**YOUR GOAL:**
Copy out the rows below without changes, everything from the line containing "The height and width of the screenshot is (1536, 2048)." down to the end of the rows, both ends included.

**PROVIDED ENTRIES:**
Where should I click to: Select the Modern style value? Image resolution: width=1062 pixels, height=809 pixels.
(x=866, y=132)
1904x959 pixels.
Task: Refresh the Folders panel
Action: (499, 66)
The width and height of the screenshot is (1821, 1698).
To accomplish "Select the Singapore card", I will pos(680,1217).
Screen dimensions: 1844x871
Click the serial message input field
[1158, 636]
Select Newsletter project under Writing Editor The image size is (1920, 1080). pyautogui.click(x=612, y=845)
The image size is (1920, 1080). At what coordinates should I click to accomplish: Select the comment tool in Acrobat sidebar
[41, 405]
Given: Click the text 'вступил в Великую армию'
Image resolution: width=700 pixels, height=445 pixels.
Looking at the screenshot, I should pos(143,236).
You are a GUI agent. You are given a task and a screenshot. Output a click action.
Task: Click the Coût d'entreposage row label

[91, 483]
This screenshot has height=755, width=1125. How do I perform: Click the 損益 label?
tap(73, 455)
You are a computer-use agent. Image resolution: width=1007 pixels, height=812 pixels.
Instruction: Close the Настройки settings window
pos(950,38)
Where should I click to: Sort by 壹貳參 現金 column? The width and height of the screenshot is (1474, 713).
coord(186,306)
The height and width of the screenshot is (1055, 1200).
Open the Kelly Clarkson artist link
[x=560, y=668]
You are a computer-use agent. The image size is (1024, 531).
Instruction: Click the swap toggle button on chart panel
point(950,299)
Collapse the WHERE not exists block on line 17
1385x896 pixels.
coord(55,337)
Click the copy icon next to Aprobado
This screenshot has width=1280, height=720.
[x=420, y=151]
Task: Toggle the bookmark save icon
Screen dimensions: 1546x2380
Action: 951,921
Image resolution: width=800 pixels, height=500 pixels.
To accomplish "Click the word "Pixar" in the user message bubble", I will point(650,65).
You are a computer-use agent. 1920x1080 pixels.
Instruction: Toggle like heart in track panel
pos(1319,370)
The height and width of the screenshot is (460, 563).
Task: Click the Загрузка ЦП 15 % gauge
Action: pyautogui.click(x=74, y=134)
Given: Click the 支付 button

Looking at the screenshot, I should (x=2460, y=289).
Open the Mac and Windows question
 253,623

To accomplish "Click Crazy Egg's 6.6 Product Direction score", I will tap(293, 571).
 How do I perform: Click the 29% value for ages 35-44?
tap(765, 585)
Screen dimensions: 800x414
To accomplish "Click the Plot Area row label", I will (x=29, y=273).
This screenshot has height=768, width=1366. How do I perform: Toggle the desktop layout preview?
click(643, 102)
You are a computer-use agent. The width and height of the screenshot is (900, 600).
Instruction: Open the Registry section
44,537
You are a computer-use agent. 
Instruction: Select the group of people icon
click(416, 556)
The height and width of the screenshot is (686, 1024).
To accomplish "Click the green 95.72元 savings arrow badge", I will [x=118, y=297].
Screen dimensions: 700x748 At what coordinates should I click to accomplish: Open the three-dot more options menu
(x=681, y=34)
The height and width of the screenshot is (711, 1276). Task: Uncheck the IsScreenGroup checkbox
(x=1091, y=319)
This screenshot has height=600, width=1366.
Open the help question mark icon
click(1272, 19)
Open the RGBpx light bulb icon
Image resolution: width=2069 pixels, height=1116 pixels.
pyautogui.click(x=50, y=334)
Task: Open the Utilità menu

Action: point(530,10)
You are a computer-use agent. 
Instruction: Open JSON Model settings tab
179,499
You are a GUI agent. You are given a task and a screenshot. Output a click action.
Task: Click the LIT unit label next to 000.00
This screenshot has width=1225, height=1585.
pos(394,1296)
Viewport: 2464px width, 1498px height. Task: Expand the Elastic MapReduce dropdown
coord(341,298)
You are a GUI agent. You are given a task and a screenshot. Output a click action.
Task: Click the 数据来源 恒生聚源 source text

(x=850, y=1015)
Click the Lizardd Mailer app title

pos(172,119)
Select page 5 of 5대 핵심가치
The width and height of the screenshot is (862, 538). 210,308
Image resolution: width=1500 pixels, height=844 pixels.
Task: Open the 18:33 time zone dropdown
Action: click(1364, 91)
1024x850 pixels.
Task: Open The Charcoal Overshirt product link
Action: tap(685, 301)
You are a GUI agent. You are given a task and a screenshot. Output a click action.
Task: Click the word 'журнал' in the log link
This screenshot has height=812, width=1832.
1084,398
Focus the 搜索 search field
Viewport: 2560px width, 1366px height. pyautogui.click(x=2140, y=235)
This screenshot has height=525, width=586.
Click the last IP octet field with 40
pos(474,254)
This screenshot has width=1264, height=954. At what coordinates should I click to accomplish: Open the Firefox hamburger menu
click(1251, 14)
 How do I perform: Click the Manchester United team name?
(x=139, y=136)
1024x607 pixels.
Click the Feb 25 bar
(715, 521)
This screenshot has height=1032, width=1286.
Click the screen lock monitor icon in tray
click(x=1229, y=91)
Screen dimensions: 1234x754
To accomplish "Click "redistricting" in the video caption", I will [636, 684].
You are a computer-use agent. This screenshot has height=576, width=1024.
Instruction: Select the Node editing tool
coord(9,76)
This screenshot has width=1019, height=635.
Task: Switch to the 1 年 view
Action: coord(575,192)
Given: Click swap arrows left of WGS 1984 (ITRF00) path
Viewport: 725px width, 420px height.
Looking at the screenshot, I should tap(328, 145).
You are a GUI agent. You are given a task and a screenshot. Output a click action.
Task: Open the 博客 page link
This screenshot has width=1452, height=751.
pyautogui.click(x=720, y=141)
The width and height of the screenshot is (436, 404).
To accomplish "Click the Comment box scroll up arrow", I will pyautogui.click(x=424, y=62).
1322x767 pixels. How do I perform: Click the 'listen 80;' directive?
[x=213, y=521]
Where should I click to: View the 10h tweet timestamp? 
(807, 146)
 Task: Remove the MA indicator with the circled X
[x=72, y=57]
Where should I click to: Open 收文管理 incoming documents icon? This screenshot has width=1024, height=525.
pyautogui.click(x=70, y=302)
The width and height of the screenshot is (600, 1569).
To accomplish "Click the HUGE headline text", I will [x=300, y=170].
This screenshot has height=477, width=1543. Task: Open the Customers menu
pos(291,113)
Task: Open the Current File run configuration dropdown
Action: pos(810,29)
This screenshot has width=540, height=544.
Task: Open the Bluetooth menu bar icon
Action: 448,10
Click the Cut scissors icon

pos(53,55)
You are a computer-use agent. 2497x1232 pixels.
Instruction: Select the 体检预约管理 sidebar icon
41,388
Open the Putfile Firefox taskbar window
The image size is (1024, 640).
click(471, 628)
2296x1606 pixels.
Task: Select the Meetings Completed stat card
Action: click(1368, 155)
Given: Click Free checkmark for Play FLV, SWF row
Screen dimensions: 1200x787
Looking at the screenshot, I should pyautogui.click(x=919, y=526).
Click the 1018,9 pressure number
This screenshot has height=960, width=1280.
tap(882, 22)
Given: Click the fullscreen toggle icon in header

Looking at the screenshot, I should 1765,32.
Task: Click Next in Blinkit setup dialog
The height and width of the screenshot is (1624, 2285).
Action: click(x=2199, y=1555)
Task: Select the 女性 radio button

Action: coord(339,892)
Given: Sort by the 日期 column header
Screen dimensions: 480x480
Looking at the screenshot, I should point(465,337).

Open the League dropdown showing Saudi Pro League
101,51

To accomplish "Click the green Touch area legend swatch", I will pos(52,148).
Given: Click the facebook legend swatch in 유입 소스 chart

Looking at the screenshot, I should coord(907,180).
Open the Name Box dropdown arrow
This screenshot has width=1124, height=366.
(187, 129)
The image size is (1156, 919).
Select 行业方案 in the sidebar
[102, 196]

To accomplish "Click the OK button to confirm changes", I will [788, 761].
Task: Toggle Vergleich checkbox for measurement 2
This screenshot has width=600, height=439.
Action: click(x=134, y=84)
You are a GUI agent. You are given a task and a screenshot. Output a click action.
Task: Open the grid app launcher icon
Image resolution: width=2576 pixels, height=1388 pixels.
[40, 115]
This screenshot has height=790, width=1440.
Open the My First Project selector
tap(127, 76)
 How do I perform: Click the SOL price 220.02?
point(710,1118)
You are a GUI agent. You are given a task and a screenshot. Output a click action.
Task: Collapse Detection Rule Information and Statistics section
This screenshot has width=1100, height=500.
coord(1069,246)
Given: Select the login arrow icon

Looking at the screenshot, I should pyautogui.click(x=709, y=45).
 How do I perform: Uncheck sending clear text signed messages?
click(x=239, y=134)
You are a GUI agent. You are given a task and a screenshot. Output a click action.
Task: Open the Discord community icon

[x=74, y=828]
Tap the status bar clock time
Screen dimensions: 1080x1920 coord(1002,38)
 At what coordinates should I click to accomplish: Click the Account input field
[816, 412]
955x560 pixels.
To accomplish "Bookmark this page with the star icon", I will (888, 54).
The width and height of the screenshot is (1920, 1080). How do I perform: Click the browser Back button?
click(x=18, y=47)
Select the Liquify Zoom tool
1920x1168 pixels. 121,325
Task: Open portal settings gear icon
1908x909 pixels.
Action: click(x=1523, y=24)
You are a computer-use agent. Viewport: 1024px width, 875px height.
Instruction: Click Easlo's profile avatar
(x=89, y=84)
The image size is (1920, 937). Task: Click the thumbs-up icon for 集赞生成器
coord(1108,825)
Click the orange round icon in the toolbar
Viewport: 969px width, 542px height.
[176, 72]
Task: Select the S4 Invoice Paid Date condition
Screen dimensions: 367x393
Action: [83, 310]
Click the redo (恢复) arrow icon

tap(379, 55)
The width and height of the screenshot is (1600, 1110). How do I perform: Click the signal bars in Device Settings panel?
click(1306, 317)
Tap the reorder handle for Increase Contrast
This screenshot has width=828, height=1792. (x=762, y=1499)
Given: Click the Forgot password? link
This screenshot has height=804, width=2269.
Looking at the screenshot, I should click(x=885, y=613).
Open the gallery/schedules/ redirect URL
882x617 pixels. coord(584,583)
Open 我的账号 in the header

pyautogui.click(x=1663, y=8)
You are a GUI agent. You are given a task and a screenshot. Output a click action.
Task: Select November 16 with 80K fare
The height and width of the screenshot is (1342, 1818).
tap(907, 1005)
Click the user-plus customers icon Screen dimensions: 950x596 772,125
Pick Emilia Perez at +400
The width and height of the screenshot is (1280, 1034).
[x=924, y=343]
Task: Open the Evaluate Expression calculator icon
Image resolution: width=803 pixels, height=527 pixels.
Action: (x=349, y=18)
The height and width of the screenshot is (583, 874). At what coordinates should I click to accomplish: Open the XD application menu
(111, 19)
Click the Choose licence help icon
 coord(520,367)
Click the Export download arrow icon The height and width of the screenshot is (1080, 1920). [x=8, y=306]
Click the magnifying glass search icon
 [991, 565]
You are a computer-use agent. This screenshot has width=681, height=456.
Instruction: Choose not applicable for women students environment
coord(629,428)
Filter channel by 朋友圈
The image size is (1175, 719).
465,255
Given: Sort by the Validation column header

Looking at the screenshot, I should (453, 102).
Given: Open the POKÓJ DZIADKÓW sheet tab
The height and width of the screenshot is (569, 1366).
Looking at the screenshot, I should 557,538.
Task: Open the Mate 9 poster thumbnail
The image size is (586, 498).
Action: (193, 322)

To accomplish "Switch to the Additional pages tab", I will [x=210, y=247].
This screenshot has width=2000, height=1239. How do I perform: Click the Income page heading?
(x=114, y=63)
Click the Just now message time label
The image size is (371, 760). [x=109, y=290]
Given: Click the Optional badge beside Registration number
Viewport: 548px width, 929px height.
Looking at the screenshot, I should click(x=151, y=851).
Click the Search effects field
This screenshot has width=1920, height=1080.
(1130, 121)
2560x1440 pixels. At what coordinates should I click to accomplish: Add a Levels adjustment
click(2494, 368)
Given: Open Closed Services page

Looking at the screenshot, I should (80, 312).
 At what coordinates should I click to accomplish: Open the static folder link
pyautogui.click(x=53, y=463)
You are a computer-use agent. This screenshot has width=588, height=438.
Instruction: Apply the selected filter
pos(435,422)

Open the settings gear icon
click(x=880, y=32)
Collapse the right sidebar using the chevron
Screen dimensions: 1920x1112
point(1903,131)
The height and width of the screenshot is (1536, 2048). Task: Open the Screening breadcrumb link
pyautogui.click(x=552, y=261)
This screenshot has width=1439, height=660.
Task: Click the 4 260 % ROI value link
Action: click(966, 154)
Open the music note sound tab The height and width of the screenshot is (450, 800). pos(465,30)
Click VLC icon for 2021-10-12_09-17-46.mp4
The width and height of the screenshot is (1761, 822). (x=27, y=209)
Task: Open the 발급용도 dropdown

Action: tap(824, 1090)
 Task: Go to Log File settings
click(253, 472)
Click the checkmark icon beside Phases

**REPLY:**
The height and width of the screenshot is (1536, 2048). Task: Open the Screening breadcrumb link
pyautogui.click(x=552, y=261)
This screenshot has width=1439, height=660.
Task: Click the 4 260 % ROI value link
Action: click(966, 154)
Open the music note sound tab The height and width of the screenshot is (450, 800). pos(465,30)
Click VLC icon for 2021-10-12_09-17-46.mp4
The width and height of the screenshot is (1761, 822). (x=27, y=209)
Task: Open the 발급용도 dropdown

Action: tap(824, 1090)
 Task: Go to Log File settings
click(253, 472)
Click the checkmark icon beside Phases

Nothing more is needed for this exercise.